Removing cash removes the effective lower bound and then, central banks can centrally plan the entire economy unless and until people simply revert to a barter system. 

And remember, this phenomenon is spreading. Larry Summers has called for the abolition of the $100 bill and the ECB is all set to do away with €500 note (while apparently making a profit). 

But Sweden has run into a rather vexing problem in its relentless pursuit of cashlessness: old people.

“It’s important to many older people to be able to use cash,” Christina Tallberg, chairwoman of Swedish pensioners’ organization PRO, told Swedish Radio earlier this month.

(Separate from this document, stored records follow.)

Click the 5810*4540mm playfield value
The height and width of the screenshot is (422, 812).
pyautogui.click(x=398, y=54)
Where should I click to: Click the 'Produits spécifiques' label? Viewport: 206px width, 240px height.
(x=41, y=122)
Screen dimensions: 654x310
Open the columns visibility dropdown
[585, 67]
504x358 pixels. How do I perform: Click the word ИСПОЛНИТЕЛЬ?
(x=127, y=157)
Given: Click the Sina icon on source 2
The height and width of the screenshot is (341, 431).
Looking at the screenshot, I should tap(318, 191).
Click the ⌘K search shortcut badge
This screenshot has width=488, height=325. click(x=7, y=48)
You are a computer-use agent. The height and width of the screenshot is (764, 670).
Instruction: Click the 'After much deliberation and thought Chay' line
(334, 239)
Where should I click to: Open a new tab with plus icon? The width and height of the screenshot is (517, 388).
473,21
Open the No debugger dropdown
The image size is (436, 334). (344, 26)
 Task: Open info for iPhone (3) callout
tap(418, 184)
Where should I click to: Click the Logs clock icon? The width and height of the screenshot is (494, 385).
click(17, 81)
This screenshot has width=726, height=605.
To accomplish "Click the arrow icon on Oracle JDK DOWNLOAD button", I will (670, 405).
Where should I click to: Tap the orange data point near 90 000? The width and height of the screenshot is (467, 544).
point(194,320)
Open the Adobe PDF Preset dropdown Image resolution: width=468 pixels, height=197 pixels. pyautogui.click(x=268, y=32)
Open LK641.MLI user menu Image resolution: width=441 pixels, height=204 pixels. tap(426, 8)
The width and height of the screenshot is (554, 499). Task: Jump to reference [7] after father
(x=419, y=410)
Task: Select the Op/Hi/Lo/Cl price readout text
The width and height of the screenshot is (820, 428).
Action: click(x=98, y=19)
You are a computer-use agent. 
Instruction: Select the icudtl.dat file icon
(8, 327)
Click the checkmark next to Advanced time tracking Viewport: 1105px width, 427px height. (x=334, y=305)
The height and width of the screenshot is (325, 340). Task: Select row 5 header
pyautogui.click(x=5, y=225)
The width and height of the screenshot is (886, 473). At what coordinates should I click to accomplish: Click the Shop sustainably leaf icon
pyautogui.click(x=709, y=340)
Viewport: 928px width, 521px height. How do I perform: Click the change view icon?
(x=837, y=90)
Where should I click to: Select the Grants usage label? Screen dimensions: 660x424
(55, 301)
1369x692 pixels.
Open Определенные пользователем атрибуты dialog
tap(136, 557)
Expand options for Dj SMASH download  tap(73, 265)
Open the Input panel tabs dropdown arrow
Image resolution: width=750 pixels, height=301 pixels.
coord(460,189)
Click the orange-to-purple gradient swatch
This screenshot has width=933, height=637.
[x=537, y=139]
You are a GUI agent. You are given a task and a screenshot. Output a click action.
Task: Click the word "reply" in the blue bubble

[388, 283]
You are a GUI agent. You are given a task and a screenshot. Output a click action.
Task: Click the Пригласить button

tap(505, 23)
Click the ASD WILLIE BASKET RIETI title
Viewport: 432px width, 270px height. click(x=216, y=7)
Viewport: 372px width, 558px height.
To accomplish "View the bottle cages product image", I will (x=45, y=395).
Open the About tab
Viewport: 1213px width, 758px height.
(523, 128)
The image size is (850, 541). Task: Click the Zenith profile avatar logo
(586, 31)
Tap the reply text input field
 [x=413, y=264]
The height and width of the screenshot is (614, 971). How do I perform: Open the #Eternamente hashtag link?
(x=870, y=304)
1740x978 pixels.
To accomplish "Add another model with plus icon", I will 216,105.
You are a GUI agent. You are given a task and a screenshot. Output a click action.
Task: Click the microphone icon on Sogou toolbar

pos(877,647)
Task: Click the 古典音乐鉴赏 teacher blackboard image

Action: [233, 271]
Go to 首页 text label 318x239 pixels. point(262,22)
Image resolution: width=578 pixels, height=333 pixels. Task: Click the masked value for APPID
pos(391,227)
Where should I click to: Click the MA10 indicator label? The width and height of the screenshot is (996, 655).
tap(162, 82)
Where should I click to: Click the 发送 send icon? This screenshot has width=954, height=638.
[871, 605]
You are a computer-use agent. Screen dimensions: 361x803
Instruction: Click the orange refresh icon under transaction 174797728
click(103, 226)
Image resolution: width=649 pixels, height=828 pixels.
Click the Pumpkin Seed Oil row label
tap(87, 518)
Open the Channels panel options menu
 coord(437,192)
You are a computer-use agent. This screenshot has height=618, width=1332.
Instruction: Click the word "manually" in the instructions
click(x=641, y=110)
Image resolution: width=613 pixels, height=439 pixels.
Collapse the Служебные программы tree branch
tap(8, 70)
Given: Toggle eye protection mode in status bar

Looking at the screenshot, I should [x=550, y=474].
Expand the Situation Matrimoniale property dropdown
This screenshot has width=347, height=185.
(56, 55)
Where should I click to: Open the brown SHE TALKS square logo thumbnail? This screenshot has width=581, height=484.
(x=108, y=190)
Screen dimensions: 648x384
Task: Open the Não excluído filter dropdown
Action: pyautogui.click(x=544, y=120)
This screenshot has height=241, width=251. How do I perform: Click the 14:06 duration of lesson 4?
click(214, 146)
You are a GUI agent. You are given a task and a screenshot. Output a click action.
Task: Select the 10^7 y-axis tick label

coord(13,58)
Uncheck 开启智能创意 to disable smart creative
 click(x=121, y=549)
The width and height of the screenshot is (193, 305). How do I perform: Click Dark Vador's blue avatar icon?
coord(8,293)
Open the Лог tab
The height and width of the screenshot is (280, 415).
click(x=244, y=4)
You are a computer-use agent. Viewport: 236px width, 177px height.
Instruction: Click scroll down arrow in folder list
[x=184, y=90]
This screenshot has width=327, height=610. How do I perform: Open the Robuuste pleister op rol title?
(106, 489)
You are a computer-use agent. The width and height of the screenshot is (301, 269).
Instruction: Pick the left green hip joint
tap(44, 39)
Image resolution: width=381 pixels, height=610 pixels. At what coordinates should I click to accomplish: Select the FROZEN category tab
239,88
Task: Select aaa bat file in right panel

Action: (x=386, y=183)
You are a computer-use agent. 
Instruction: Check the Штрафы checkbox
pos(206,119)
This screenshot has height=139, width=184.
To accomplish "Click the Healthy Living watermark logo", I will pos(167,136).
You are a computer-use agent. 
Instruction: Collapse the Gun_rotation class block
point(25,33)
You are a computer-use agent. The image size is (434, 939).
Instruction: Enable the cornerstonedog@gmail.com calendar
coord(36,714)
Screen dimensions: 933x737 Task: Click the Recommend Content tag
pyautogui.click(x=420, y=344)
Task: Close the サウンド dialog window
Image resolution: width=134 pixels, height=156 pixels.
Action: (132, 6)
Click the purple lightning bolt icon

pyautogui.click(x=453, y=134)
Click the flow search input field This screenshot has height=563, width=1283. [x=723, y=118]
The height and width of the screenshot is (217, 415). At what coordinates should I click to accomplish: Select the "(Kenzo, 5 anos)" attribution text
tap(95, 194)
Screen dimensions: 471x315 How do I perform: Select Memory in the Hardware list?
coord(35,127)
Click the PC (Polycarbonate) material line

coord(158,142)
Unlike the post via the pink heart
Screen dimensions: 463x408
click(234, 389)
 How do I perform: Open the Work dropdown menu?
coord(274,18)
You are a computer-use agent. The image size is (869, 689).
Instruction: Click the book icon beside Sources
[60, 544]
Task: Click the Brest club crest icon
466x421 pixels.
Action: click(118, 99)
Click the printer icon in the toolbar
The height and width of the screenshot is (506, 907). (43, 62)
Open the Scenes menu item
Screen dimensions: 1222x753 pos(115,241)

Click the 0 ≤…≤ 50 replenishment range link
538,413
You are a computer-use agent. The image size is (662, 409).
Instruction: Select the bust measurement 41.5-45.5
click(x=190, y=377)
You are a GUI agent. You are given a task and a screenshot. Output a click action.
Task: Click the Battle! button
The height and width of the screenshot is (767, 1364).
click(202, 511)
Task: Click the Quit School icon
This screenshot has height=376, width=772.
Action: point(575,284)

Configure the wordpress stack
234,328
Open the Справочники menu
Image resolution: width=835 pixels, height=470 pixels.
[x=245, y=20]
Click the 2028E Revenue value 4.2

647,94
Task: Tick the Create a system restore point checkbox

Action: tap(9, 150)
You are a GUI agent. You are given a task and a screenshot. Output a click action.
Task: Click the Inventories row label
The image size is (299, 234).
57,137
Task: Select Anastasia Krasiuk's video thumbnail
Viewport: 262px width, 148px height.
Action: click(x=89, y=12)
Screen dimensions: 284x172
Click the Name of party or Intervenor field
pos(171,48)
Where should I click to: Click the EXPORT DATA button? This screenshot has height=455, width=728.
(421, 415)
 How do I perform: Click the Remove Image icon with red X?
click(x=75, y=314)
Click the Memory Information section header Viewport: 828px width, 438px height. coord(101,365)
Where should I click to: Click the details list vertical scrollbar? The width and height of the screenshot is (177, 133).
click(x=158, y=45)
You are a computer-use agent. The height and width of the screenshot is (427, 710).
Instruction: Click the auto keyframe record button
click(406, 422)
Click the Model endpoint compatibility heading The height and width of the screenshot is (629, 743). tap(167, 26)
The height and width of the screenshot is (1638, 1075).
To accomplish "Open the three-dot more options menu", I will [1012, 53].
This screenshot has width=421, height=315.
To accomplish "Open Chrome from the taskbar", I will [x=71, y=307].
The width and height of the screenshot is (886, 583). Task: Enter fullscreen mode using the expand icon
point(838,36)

Now that could be because the elderly aren’t particularly adept at using electronic means of payment or it could simply be that they are old enough and wise enough to realize when something is absolutely crazy – like removing legal tender and adopting negative interest rates. 

In any case, Ms. Tallberg isn’t the only one who has noticed this “problem.” On Wednesday, Financial Markets Minister Per Bolund told Bloomberg that Swedish banks shouldn’t expect “to get completely out of the business of handling cash.”

Why? Well because unfortunately, some citizens still use it “and will continue to do so.” 

“Sweden is not yet a cashless society, and we don’t see that we will be in the foreseeable future either,” he said, adding that “some people have trouble using electronic payment methods, including those who are elderly or have disabilities, and we have to make sure the economy works for everyone, and that everyone can choose the payment method that they prefer.”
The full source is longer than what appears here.